### Exercise requirements
Please copy every line below that contains the string "agent".

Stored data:
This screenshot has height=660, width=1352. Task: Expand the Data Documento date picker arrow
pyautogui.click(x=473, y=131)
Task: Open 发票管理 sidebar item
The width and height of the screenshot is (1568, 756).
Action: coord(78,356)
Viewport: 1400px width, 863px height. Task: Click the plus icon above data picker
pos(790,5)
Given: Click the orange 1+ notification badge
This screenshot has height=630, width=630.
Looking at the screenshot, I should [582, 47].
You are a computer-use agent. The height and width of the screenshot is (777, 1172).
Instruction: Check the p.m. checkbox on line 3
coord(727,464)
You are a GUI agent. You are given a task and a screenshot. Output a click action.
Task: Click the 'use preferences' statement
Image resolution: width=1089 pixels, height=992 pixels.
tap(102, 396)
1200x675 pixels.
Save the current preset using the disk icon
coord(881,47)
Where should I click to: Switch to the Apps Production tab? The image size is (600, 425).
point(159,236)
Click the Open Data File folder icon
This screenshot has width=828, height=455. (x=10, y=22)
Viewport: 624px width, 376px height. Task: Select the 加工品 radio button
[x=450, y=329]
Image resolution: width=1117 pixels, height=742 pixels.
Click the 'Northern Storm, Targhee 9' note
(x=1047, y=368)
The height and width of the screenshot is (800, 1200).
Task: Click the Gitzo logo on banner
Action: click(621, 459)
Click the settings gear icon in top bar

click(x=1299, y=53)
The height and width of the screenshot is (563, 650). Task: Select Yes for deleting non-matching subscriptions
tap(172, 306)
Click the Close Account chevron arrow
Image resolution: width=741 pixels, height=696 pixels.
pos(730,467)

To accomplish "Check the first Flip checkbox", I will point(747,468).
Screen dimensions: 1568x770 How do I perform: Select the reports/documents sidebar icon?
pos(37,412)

### Task solution
You are a computer-use agent. The height and width of the screenshot is (777, 1172).
You are a GUI agent. You are given a task and a screenshot. Output a click action.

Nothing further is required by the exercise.